EXERCISE: The full set of entries must be copied exactly.

[Stored data]
⟨

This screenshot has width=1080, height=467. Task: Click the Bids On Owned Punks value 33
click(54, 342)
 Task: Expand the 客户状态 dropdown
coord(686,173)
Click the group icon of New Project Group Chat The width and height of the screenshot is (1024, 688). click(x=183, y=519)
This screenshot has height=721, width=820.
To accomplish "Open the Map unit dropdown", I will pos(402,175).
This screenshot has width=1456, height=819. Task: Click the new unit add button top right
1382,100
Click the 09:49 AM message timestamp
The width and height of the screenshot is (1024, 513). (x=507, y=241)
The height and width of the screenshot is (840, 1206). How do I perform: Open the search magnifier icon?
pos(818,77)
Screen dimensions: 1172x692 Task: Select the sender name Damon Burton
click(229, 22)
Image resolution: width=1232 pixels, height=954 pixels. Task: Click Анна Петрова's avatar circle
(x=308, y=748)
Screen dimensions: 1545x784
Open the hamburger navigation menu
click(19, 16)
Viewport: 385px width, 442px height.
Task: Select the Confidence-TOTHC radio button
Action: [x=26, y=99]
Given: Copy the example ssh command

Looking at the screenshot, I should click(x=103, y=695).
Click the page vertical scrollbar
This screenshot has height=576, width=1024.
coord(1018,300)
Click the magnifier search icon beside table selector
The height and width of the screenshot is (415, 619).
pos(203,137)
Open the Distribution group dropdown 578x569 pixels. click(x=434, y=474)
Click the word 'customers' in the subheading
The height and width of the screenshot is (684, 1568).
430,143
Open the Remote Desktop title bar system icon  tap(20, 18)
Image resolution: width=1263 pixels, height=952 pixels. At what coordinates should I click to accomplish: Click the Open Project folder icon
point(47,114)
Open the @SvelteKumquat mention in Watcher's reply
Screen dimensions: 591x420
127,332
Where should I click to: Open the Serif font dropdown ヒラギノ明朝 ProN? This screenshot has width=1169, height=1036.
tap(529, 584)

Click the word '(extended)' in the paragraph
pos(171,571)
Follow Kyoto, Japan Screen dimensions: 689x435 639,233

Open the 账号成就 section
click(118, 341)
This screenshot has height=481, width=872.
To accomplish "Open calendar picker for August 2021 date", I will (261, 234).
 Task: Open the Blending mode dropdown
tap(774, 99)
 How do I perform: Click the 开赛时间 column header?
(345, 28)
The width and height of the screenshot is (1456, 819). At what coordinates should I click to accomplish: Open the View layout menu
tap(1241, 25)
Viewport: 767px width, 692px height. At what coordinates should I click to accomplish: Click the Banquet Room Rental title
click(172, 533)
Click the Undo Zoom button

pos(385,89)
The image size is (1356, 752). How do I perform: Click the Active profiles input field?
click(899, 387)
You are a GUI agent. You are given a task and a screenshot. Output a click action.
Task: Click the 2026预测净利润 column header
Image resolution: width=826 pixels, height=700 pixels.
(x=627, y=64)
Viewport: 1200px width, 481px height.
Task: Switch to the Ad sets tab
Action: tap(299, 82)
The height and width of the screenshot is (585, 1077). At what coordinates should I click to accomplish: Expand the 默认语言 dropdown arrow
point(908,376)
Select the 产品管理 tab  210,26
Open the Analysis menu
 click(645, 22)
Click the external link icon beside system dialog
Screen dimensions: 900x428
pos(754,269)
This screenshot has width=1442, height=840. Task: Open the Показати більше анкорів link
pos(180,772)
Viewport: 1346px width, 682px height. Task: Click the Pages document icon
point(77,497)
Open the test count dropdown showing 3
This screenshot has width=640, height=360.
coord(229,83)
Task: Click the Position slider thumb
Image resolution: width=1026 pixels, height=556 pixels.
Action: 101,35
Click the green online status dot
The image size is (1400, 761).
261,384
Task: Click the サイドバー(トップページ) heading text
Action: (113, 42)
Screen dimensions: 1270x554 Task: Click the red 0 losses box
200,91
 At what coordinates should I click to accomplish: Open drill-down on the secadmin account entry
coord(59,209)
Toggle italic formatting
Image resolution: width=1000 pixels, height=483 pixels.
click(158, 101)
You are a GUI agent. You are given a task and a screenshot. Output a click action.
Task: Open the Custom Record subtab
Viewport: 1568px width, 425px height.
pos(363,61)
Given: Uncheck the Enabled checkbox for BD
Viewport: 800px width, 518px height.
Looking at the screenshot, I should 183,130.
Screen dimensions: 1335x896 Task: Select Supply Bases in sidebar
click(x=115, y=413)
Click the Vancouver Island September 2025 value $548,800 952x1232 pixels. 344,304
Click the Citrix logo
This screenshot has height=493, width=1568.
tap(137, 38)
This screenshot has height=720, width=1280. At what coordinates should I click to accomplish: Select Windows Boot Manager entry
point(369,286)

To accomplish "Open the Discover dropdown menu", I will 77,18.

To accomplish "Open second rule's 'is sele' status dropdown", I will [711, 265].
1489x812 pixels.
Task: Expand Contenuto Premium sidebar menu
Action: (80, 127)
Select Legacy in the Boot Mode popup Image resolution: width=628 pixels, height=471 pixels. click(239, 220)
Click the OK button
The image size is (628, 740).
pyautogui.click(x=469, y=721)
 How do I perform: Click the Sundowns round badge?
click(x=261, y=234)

⟩

EXERCISE RESPONSE:
This screenshot has width=1080, height=467. Task: Click the Bids On Owned Punks value 33
click(54, 342)
 Task: Expand the 客户状态 dropdown
coord(686,173)
Click the group icon of New Project Group Chat The width and height of the screenshot is (1024, 688). click(x=183, y=519)
This screenshot has height=721, width=820.
To accomplish "Open the Map unit dropdown", I will pos(402,175).
This screenshot has width=1456, height=819. Task: Click the new unit add button top right
1382,100
Click the 09:49 AM message timestamp
The width and height of the screenshot is (1024, 513). (x=507, y=241)
The height and width of the screenshot is (840, 1206). How do I perform: Open the search magnifier icon?
pos(818,77)
Screen dimensions: 1172x692 Task: Select the sender name Damon Burton
click(229, 22)
Image resolution: width=1232 pixels, height=954 pixels. Task: Click Анна Петрова's avatar circle
(x=308, y=748)
Screen dimensions: 1545x784
Open the hamburger navigation menu
click(19, 16)
Viewport: 385px width, 442px height.
Task: Select the Confidence-TOTHC radio button
Action: [x=26, y=99]
Given: Copy the example ssh command

Looking at the screenshot, I should click(x=103, y=695).
Click the page vertical scrollbar
This screenshot has height=576, width=1024.
coord(1018,300)
Click the magnifier search icon beside table selector
The height and width of the screenshot is (415, 619).
pos(203,137)
Open the Distribution group dropdown 578x569 pixels. click(x=434, y=474)
Click the word 'customers' in the subheading
The height and width of the screenshot is (684, 1568).
430,143
Open the Remote Desktop title bar system icon  tap(20, 18)
Image resolution: width=1263 pixels, height=952 pixels. At what coordinates should I click to accomplish: Click the Open Project folder icon
point(47,114)
Open the @SvelteKumquat mention in Watcher's reply
Screen dimensions: 591x420
127,332
Where should I click to: Open the Serif font dropdown ヒラギノ明朝 ProN? This screenshot has width=1169, height=1036.
tap(529, 584)

Click the word '(extended)' in the paragraph
pos(171,571)
Follow Kyoto, Japan Screen dimensions: 689x435 639,233

Open the 账号成就 section
click(118, 341)
This screenshot has height=481, width=872.
To accomplish "Open calendar picker for August 2021 date", I will (261, 234).
 Task: Open the Blending mode dropdown
tap(774, 99)
 How do I perform: Click the 开赛时间 column header?
(345, 28)
The width and height of the screenshot is (1456, 819). At what coordinates should I click to accomplish: Open the View layout menu
tap(1241, 25)
Viewport: 767px width, 692px height. At what coordinates should I click to accomplish: Click the Banquet Room Rental title
click(172, 533)
Click the Undo Zoom button

pos(385,89)
The image size is (1356, 752). How do I perform: Click the Active profiles input field?
click(899, 387)
You are a GUI agent. You are given a task and a screenshot. Output a click action.
Task: Click the 2026预测净利润 column header
Image resolution: width=826 pixels, height=700 pixels.
(x=627, y=64)
Viewport: 1200px width, 481px height.
Task: Switch to the Ad sets tab
Action: tap(299, 82)
The height and width of the screenshot is (585, 1077). At what coordinates should I click to accomplish: Expand the 默认语言 dropdown arrow
point(908,376)
Select the 产品管理 tab  210,26
Open the Analysis menu
 click(645, 22)
Click the external link icon beside system dialog
Screen dimensions: 900x428
pos(754,269)
This screenshot has width=1442, height=840. Task: Open the Показати більше анкорів link
pos(180,772)
Viewport: 1346px width, 682px height. Task: Click the Pages document icon
point(77,497)
Open the test count dropdown showing 3
This screenshot has width=640, height=360.
coord(229,83)
Task: Click the Position slider thumb
Image resolution: width=1026 pixels, height=556 pixels.
Action: 101,35
Click the green online status dot
The image size is (1400, 761).
261,384
Task: Click the サイドバー(トップページ) heading text
Action: (113, 42)
Screen dimensions: 1270x554 Task: Click the red 0 losses box
200,91
 At what coordinates should I click to accomplish: Open drill-down on the secadmin account entry
coord(59,209)
Toggle italic formatting
Image resolution: width=1000 pixels, height=483 pixels.
click(158, 101)
You are a GUI agent. You are given a task and a screenshot. Output a click action.
Task: Open the Custom Record subtab
Viewport: 1568px width, 425px height.
pos(363,61)
Given: Uncheck the Enabled checkbox for BD
Viewport: 800px width, 518px height.
Looking at the screenshot, I should 183,130.
Screen dimensions: 1335x896 Task: Select Supply Bases in sidebar
click(x=115, y=413)
Click the Vancouver Island September 2025 value $548,800 952x1232 pixels. 344,304
Click the Citrix logo
This screenshot has height=493, width=1568.
tap(137, 38)
This screenshot has height=720, width=1280. At what coordinates should I click to accomplish: Select Windows Boot Manager entry
point(369,286)

To accomplish "Open the Discover dropdown menu", I will 77,18.

To accomplish "Open second rule's 'is sele' status dropdown", I will [711, 265].
1489x812 pixels.
Task: Expand Contenuto Premium sidebar menu
Action: (80, 127)
Select Legacy in the Boot Mode popup Image resolution: width=628 pixels, height=471 pixels. click(239, 220)
Click the OK button
The image size is (628, 740).
pyautogui.click(x=469, y=721)
 How do I perform: Click the Sundowns round badge?
click(x=261, y=234)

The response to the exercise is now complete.